Remember in Matthew 14, when Jesus walked out on the water and Peter asked if he could join Him? I all too often feel like Peter in those moments. There was a huge storm going on at the time, and the waters were rough. Peter did not care, however, as his eyes were on Jesus. In that moment that Peter took the first step out of the boat and onto the water, the situation around him did not matter. Haven’t you ever felt that way? God can call to us in the boat, in our safety zone, asking us to come to Him in any situation, and not to fear. We obediently comply and step out in faith, away from our safety zones and into the unknown.

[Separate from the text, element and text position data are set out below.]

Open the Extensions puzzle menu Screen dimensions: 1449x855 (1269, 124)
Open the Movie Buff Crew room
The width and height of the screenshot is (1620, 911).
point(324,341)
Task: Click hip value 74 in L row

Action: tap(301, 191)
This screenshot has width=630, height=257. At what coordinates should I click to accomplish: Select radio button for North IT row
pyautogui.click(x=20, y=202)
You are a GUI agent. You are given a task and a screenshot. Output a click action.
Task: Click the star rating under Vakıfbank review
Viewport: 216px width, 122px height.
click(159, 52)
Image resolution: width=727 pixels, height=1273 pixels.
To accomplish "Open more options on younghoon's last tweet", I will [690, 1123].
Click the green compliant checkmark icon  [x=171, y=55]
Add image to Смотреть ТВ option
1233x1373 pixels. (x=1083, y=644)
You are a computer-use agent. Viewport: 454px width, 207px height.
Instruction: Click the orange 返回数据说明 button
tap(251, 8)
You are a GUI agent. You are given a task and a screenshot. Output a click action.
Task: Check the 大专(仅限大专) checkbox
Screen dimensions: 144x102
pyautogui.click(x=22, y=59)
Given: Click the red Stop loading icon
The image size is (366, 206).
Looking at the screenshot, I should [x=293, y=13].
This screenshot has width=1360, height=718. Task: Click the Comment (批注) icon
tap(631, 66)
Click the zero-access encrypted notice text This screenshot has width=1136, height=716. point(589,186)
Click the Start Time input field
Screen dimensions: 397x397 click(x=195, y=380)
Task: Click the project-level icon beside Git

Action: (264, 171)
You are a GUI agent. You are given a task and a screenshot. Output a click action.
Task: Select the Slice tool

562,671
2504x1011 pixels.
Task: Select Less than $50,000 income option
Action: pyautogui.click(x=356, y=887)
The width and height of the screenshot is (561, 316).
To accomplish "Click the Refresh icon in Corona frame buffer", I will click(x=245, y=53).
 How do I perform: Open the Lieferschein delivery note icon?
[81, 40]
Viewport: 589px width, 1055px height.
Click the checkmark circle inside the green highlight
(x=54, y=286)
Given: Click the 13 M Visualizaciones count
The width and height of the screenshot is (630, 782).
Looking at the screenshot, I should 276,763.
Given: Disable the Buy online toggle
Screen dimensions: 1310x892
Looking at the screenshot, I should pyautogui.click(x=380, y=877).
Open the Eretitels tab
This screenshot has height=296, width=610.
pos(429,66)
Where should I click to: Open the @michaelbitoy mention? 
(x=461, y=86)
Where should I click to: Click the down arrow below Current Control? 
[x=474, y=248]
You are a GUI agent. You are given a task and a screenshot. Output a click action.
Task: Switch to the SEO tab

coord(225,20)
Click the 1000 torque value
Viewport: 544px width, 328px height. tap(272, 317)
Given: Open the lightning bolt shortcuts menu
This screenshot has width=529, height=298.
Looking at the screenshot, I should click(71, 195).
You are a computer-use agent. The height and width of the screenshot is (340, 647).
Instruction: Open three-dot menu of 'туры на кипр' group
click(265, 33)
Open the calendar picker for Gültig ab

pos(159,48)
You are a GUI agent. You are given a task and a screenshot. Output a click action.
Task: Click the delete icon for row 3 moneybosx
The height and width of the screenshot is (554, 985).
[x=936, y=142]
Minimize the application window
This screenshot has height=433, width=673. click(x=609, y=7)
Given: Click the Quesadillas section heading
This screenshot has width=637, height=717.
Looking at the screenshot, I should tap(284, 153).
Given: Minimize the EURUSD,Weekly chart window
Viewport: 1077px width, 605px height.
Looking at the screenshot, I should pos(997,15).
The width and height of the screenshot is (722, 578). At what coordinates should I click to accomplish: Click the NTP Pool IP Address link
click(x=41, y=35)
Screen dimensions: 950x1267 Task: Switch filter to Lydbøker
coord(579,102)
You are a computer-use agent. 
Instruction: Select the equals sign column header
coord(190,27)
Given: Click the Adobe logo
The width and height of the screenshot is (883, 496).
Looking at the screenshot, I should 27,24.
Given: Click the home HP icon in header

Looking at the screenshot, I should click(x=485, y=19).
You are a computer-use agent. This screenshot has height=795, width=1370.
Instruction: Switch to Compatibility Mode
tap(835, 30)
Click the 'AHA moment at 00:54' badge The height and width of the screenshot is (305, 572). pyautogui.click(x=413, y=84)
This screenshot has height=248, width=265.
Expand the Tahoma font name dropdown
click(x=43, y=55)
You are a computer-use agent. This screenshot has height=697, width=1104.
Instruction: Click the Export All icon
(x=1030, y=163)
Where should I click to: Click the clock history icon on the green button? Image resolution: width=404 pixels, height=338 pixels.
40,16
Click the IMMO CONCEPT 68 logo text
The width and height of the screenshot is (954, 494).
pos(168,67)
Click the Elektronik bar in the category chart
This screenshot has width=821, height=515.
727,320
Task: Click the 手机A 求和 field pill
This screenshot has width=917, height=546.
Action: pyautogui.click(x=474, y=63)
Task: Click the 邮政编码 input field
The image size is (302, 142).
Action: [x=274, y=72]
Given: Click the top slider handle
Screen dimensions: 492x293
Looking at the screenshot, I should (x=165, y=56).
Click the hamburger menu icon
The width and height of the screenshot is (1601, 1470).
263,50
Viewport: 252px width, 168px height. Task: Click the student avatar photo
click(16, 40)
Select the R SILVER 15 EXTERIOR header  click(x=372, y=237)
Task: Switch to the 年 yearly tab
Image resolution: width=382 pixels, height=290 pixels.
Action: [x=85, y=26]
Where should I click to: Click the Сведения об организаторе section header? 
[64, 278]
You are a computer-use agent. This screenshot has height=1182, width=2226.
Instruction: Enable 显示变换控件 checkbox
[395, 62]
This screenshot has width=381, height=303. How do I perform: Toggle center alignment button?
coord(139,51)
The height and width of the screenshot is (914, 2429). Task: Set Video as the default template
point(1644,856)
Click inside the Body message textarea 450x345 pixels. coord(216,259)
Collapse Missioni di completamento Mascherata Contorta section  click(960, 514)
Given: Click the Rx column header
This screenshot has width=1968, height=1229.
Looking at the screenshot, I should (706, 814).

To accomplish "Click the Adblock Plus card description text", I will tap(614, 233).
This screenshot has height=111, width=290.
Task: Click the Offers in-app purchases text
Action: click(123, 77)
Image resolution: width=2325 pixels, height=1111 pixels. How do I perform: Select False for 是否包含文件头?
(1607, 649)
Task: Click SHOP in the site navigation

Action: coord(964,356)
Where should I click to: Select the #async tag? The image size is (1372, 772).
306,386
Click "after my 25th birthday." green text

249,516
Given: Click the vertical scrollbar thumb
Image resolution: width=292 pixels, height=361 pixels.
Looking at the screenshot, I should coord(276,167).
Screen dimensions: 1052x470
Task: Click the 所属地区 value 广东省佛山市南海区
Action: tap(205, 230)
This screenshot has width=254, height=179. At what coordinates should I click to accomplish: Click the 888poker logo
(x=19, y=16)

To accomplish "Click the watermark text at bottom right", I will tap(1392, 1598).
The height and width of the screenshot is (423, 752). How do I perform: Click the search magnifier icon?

Who cares, though, our eyes are not on the unknown but on the living God. He is with us, we have got this, we can walk on water. Then something happens.

Peter took his eyes off Jesus for one second and paid attention to the wind blowing. The wind must have created some big waves for Peter to take his eyes off Jesus. But what happened when he did? Peter became afraid and started sinking. His eyes were now on the situation around him. Oh, how that has happened to me so many times. The moment we take our eyes off Jesus, the guy who can calm the storm with his hand, is the moment that the situation seems to become out of control. The waves are building and going over our heads as, like Peter, we call out to God, “Save me! Help Me!”

When Peter started sinking, where do you think Jesus was? Was He far off a bit, waiting for Peter to come to Him? No. Jesus was so close to Peter in that moment that when Peter called out to Him, all Jesus had to do is reach out His hand and pull Peter up. No matter what situation we are in, even when we stumble and take our eyes off the one who truly matters, He is right there with us. He will never let us drown, just like He did not let Peter drown. He is so close to us that He could touch us. We need not fear, even as waters rise. He is with us, and He is watching us.

Did you know that before Jesus walked out on the water towards His disciples, He was watching them?

He saw the disciples straining at the oars because the wind was against them. Shortly before dawn, he went out to them, walking on the water…

Mark 6:48

Jesus saw his disciples straining against the wind and waves. He sees us struggle with our situations. When he sees us, He comes to us, tells us not to be afraid it is Him, and calms us. It had to have calmed Peter; I cannot imagine why else he would want to walk on the rough water towards Jesus otherwise. I think this is the reason I love water.

I see a lake, the ocean, ponds, and rivers, and I am reminded that our God sees us, He calms us, and is with us. I am reminded that no matter what I am going through, no matter what I am facing or will be facing, He is right there with an outstretched hand close enough to touch me. I never have to doubt that He is with me. I hope you will not either.

2 thoughts on “When Waters Rise

  1. This is so true, back in 2016 I was drowning with floods of emotions, struggling with depression, I cried out for God to save me, all he asked was me to say three words out loud and I refused as I believed if I did not hear myself saying it it didn’t happen, it wasn’t true. So for five horrible days I suffered by my own hands. Then I went to my bathroom mirror and said out loud those words he needed me to understand “my sister died” the pain was ten fold and I broke I never cried as hard as I did that day, he let me feel that way for only about 15 to 20 minutes then he saved me he gave me peace after those minutes and took my depression away, that day he stopped me from drowning. Thank you Lord Jesus for always saving me.